Byron’s lapdog

In the department of hitherto-unnoticed nineteenth-century antecedents to indie-hipster pop songs of the early twenty-first century, today we consider the fetching and puzzlingly mild Swedish rocker Jens Lekman.

Lekman sings a song titled “When I Said I Wanted to Be Your Dog,” on an album of the same name, in which he imagines a relationship with his beloved somewhat like the elegiac, cross-species love in David Garnett’s novel Lady into Fox (which you should drop everything in order to read, if you haven’t already):

You can take me for a walk in the park
I’ll be chasing every single lark
I’ll be burying all the skeleton bones
Peeing on every cold black stone

As it happens, this trope has been deployed elsewhere—notably, in the out-of-control screed that Harriet Beecher Stowe wrote in the Atlantic in 1869, when she heaped shovelful after shovelful of sexual condemnation onto Byron and championed his wife.
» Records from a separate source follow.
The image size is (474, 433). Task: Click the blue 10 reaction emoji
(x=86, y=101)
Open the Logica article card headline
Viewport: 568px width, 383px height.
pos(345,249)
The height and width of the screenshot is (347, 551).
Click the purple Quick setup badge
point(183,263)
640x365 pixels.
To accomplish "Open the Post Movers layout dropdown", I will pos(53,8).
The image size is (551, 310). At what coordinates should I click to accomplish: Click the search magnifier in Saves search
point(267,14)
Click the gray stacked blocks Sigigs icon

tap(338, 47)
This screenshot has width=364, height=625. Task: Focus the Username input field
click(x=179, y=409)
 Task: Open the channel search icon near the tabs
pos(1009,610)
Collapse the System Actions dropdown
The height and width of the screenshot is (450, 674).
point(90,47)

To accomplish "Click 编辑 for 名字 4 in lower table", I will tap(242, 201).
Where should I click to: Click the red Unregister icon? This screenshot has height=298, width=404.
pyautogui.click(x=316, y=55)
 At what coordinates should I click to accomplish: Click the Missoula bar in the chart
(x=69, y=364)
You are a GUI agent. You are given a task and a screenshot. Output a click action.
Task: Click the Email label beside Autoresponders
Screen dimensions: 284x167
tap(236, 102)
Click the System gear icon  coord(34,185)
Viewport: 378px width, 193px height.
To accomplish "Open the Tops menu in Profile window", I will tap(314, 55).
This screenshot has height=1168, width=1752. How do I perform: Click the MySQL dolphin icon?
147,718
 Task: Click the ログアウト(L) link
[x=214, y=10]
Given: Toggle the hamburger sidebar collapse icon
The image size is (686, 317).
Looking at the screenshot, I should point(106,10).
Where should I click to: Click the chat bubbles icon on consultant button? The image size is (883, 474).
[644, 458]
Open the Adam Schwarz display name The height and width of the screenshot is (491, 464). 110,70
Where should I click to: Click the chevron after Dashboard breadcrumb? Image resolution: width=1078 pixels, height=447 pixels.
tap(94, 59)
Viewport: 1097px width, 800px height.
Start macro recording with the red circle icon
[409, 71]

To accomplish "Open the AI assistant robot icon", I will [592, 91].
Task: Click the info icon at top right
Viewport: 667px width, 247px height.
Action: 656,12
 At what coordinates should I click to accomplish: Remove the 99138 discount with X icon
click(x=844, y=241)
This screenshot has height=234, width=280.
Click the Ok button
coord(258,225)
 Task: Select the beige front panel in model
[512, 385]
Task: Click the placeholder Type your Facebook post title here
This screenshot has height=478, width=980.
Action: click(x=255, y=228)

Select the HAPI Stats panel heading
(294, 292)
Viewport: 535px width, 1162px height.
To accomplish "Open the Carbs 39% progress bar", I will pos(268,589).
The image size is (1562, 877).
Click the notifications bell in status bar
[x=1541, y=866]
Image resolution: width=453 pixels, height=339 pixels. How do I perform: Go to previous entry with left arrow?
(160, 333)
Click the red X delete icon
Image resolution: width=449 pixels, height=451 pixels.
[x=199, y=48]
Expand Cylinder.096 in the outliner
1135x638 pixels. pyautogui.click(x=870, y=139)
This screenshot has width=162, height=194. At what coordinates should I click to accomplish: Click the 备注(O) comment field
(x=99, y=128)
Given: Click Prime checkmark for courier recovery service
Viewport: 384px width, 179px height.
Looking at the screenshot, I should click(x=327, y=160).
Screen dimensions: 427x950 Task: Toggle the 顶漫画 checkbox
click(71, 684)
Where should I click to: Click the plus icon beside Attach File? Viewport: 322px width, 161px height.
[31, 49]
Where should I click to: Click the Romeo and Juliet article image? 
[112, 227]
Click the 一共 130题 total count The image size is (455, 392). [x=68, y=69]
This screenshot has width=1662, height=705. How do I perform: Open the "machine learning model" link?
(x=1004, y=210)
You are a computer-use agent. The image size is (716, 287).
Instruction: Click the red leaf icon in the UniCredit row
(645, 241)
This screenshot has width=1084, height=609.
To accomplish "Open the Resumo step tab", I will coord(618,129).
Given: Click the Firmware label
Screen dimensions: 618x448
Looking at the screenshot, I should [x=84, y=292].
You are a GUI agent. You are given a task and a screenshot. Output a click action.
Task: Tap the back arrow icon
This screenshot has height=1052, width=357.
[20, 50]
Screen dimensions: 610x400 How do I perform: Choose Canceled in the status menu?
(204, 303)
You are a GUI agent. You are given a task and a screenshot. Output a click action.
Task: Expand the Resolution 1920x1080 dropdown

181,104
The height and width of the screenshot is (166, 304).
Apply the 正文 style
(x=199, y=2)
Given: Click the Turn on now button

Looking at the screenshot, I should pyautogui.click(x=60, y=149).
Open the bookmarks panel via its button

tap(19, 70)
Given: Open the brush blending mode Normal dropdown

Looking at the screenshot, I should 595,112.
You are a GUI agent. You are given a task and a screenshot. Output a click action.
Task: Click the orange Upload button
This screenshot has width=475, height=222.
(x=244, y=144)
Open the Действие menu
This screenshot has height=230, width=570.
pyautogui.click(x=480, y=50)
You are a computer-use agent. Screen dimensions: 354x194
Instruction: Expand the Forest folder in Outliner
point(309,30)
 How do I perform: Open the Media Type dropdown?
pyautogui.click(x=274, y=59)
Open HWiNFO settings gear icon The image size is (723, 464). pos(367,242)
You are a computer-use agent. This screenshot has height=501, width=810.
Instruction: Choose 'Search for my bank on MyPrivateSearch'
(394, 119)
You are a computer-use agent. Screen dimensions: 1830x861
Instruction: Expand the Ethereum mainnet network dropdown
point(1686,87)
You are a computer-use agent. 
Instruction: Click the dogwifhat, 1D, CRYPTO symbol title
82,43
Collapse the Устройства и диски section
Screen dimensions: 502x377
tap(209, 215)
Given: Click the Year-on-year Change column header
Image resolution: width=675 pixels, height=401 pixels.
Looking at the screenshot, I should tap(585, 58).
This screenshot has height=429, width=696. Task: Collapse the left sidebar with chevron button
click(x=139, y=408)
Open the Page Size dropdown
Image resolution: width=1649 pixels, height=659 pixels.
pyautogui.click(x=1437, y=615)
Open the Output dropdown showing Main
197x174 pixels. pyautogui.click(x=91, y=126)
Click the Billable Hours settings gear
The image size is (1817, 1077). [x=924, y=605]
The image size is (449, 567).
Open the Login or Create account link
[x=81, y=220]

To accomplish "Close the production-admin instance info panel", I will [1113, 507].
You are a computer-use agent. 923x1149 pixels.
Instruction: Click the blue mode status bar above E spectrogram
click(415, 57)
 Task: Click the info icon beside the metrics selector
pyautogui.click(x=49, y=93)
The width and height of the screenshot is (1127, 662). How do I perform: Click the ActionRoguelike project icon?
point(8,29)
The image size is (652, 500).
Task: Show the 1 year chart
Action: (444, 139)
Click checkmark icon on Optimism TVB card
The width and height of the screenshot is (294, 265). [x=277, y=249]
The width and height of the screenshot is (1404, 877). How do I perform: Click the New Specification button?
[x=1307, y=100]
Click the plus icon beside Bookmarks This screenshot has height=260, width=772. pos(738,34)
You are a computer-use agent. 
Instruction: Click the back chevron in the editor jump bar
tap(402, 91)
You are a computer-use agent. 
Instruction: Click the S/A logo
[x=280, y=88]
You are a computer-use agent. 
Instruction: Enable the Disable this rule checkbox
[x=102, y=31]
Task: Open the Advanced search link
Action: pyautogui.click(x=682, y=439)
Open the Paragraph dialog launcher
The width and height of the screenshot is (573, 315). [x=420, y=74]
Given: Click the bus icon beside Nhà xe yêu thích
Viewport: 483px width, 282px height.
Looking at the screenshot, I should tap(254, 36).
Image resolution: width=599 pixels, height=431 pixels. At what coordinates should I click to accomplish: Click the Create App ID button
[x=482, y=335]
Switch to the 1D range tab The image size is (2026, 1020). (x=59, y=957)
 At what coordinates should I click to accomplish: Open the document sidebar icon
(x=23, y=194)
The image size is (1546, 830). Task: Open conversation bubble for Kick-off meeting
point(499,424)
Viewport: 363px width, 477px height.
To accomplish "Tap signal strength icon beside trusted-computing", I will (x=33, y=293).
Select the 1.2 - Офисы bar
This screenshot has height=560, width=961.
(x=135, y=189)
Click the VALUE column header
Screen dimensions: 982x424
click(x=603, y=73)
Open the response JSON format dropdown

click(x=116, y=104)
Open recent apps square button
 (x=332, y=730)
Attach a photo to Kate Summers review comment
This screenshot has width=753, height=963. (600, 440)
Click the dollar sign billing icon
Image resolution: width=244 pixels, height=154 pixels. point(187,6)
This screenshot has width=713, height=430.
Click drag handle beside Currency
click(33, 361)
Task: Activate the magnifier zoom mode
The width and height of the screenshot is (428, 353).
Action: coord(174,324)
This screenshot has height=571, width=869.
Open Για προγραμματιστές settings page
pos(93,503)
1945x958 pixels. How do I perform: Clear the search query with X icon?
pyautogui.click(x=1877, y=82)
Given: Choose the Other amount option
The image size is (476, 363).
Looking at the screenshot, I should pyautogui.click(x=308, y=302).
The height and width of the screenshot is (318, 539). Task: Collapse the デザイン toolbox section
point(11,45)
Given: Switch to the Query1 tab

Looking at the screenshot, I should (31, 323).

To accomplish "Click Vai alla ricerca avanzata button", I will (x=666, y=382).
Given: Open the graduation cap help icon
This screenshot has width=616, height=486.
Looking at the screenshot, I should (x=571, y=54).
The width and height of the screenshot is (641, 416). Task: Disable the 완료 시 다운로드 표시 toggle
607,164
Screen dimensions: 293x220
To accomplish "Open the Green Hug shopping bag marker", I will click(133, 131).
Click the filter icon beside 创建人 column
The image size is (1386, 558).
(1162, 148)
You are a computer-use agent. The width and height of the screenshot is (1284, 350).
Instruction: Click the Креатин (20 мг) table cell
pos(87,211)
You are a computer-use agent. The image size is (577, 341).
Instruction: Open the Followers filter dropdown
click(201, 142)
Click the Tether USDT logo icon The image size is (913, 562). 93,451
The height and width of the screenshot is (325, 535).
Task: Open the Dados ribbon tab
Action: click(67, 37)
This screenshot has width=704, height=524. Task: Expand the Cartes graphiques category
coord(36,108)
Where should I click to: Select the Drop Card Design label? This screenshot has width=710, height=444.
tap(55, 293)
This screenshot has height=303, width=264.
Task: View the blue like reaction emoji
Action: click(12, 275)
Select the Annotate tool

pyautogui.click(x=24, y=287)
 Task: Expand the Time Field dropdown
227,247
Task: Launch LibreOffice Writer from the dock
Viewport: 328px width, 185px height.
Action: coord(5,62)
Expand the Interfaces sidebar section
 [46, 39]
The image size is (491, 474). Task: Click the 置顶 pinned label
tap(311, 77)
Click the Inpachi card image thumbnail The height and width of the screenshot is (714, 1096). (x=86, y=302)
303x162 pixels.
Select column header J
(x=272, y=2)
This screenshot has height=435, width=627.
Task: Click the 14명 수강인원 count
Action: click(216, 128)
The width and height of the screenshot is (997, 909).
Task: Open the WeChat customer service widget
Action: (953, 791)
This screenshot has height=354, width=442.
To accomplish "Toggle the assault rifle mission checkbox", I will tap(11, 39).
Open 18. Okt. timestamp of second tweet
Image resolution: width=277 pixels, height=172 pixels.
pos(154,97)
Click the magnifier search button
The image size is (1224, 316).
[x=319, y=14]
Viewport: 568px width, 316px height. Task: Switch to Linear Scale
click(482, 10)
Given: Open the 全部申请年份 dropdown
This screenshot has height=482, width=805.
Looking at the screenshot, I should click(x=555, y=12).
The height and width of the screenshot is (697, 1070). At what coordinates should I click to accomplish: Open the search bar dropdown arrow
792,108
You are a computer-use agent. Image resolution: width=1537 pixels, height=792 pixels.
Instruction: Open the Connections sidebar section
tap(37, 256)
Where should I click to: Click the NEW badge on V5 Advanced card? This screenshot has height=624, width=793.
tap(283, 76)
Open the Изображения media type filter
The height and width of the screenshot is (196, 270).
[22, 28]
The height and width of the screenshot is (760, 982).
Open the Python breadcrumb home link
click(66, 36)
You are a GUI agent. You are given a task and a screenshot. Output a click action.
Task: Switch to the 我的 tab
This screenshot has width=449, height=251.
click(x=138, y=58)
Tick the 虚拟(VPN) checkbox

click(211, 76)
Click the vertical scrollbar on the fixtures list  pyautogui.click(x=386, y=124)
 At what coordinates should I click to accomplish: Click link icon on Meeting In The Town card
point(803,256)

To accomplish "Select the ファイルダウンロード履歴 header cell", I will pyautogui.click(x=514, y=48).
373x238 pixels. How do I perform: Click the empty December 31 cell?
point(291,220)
In Stowe’s narrative, after Lady Byron concludes that her husband is not only incest-prone but also insane, she has a moment of regret before she leaves him—and his sister—forever:

On the day of her departure she passed by the door of his room, and stopped to caress his favorite spaniel, which was lying there; and she confessed to a friend the weakness of feeling a willingness even to be something as humble as that poor little creature, might she only be allowed to remain and watch over him. She went into the room where he and the partner of his sins were sitting together, and said, “Byron, I come to say good by,” offering at the same time her hand.

Note that sometime in the course of the intervening century and a half, the Romantic poet-figure went from having the dog to being the dog.

Note: Peter adds that I ought also to have referenced Iggy Pop’s “I Wanna Be Your Dog.”